THE TASK =
The response must contain the complete data, printed exactly.

EXCERPTED RECORDS =
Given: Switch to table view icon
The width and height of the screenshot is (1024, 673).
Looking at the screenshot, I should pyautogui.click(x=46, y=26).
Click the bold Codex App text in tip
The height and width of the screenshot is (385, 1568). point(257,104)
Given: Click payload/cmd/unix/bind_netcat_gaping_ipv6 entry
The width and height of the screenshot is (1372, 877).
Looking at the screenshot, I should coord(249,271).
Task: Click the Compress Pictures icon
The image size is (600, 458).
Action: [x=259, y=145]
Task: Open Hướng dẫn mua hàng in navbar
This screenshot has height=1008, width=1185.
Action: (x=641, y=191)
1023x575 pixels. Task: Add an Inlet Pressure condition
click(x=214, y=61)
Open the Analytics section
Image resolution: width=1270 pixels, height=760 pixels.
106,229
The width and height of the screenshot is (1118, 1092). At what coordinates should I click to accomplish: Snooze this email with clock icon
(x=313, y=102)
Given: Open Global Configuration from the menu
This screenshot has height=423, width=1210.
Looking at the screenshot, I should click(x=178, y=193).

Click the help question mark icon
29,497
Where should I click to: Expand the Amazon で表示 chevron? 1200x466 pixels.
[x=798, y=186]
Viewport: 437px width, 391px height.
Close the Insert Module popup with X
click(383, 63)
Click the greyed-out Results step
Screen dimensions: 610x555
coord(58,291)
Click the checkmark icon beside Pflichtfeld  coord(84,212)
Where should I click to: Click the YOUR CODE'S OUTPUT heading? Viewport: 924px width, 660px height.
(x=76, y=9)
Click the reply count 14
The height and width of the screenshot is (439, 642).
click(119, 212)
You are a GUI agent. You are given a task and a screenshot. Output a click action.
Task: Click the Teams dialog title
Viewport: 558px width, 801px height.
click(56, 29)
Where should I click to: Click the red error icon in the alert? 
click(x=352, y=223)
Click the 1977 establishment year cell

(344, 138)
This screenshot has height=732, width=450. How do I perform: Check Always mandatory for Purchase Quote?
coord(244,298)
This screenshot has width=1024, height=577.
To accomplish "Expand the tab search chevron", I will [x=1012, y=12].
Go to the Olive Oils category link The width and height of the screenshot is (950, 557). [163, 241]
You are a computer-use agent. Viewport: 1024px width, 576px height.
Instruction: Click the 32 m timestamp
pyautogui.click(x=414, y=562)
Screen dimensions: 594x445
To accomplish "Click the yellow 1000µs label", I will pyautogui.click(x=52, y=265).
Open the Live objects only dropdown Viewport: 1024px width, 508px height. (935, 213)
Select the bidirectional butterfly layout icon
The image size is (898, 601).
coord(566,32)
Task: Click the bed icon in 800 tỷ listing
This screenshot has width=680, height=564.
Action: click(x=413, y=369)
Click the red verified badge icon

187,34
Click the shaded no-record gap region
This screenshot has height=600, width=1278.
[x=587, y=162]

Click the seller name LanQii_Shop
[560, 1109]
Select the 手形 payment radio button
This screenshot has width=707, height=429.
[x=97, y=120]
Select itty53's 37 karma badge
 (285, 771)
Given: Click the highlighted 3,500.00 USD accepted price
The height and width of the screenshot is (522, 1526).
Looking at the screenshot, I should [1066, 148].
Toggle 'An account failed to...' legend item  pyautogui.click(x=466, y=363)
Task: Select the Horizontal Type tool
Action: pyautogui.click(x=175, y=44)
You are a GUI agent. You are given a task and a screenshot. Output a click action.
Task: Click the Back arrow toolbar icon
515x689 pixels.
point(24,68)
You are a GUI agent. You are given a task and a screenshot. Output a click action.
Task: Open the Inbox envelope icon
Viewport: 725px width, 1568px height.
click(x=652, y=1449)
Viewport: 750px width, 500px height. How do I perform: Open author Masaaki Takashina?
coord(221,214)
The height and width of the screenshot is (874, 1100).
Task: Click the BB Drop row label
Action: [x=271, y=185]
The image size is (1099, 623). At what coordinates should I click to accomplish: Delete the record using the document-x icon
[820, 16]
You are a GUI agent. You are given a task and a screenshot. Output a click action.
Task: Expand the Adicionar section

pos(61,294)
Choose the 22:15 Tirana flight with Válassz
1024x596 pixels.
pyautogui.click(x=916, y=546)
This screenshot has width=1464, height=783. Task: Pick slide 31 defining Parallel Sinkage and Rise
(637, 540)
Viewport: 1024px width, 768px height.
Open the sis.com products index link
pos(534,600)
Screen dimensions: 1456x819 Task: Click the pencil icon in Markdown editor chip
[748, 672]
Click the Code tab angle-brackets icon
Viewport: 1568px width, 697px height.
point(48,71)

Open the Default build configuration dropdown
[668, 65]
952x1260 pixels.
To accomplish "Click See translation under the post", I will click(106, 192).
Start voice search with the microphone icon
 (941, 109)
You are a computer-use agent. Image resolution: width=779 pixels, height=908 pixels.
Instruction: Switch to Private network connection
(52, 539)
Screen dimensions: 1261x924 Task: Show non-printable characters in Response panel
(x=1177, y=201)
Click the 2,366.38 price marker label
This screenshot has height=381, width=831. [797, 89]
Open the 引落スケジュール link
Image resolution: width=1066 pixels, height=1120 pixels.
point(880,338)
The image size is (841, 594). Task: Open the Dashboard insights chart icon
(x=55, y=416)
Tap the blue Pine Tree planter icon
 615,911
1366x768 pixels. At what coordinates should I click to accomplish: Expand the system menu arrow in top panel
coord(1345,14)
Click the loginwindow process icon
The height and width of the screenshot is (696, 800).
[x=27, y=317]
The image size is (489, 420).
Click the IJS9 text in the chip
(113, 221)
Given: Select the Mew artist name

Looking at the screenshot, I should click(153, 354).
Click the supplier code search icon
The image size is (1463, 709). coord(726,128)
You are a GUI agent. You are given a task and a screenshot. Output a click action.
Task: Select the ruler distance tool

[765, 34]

ANSWER FOR THE TASK =
Given: Switch to table view icon
The width and height of the screenshot is (1024, 673).
Looking at the screenshot, I should pyautogui.click(x=46, y=26).
Click the bold Codex App text in tip
The height and width of the screenshot is (385, 1568). point(257,104)
Given: Click payload/cmd/unix/bind_netcat_gaping_ipv6 entry
The width and height of the screenshot is (1372, 877).
Looking at the screenshot, I should coord(249,271).
Task: Click the Compress Pictures icon
The image size is (600, 458).
Action: [x=259, y=145]
Task: Open Hướng dẫn mua hàng in navbar
This screenshot has height=1008, width=1185.
Action: (x=641, y=191)
1023x575 pixels. Task: Add an Inlet Pressure condition
click(x=214, y=61)
Open the Analytics section
Image resolution: width=1270 pixels, height=760 pixels.
106,229
The width and height of the screenshot is (1118, 1092). At what coordinates should I click to accomplish: Snooze this email with clock icon
(x=313, y=102)
Given: Open Global Configuration from the menu
This screenshot has height=423, width=1210.
Looking at the screenshot, I should click(x=178, y=193).

Click the help question mark icon
29,497
Where should I click to: Expand the Amazon で表示 chevron? 1200x466 pixels.
[x=798, y=186]
Viewport: 437px width, 391px height.
Close the Insert Module popup with X
click(383, 63)
Click the greyed-out Results step
Screen dimensions: 610x555
coord(58,291)
Click the checkmark icon beside Pflichtfeld  coord(84,212)
Where should I click to: Click the YOUR CODE'S OUTPUT heading? Viewport: 924px width, 660px height.
(x=76, y=9)
Click the reply count 14
The height and width of the screenshot is (439, 642).
click(119, 212)
You are a GUI agent. You are given a task and a screenshot. Output a click action.
Task: Click the Teams dialog title
Viewport: 558px width, 801px height.
click(56, 29)
Where should I click to: Click the red error icon in the alert? 
click(x=352, y=223)
Click the 1977 establishment year cell

(344, 138)
This screenshot has height=732, width=450. How do I perform: Check Always mandatory for Purchase Quote?
coord(244,298)
This screenshot has width=1024, height=577.
To accomplish "Expand the tab search chevron", I will [x=1012, y=12].
Go to the Olive Oils category link The width and height of the screenshot is (950, 557). [163, 241]
You are a computer-use agent. Viewport: 1024px width, 576px height.
Instruction: Click the 32 m timestamp
pyautogui.click(x=414, y=562)
Screen dimensions: 594x445
To accomplish "Click the yellow 1000µs label", I will pyautogui.click(x=52, y=265).
Open the Live objects only dropdown Viewport: 1024px width, 508px height. (935, 213)
Select the bidirectional butterfly layout icon
The image size is (898, 601).
coord(566,32)
Task: Click the bed icon in 800 tỷ listing
This screenshot has width=680, height=564.
Action: click(x=413, y=369)
Click the red verified badge icon

187,34
Click the shaded no-record gap region
This screenshot has height=600, width=1278.
[x=587, y=162]

Click the seller name LanQii_Shop
[560, 1109]
Select the 手形 payment radio button
This screenshot has width=707, height=429.
[x=97, y=120]
Select itty53's 37 karma badge
 (285, 771)
Given: Click the highlighted 3,500.00 USD accepted price
The height and width of the screenshot is (522, 1526).
Looking at the screenshot, I should [1066, 148].
Toggle 'An account failed to...' legend item  pyautogui.click(x=466, y=363)
Task: Select the Horizontal Type tool
Action: pyautogui.click(x=175, y=44)
You are a GUI agent. You are given a task and a screenshot. Output a click action.
Task: Click the Back arrow toolbar icon
515x689 pixels.
point(24,68)
You are a GUI agent. You are given a task and a screenshot. Output a click action.
Task: Open the Inbox envelope icon
Viewport: 725px width, 1568px height.
click(x=652, y=1449)
Viewport: 750px width, 500px height. How do I perform: Open author Masaaki Takashina?
coord(221,214)
The height and width of the screenshot is (874, 1100).
Task: Click the BB Drop row label
Action: [x=271, y=185]
The image size is (1099, 623). At what coordinates should I click to accomplish: Delete the record using the document-x icon
[820, 16]
You are a GUI agent. You are given a task and a screenshot. Output a click action.
Task: Expand the Adicionar section

pos(61,294)
Choose the 22:15 Tirana flight with Válassz
1024x596 pixels.
pyautogui.click(x=916, y=546)
This screenshot has width=1464, height=783. Task: Pick slide 31 defining Parallel Sinkage and Rise
(637, 540)
Viewport: 1024px width, 768px height.
Open the sis.com products index link
pos(534,600)
Screen dimensions: 1456x819 Task: Click the pencil icon in Markdown editor chip
[748, 672]
Click the Code tab angle-brackets icon
Viewport: 1568px width, 697px height.
point(48,71)

Open the Default build configuration dropdown
[668, 65]
952x1260 pixels.
To accomplish "Click See translation under the post", I will click(106, 192).
Start voice search with the microphone icon
 (941, 109)
You are a computer-use agent. Image resolution: width=779 pixels, height=908 pixels.
Instruction: Switch to Private network connection
(52, 539)
Screen dimensions: 1261x924 Task: Show non-printable characters in Response panel
(x=1177, y=201)
Click the 2,366.38 price marker label
This screenshot has height=381, width=831. [797, 89]
Open the 引落スケジュール link
Image resolution: width=1066 pixels, height=1120 pixels.
point(880,338)
The image size is (841, 594). Task: Open the Dashboard insights chart icon
(x=55, y=416)
Tap the blue Pine Tree planter icon
 615,911
1366x768 pixels. At what coordinates should I click to accomplish: Expand the system menu arrow in top panel
coord(1345,14)
Click the loginwindow process icon
The height and width of the screenshot is (696, 800).
[x=27, y=317]
The image size is (489, 420).
Click the IJS9 text in the chip
(113, 221)
Given: Select the Mew artist name

Looking at the screenshot, I should click(153, 354).
Click the supplier code search icon
The image size is (1463, 709). coord(726,128)
You are a GUI agent. You are given a task and a screenshot. Output a click action.
Task: Select the ruler distance tool

[765, 34]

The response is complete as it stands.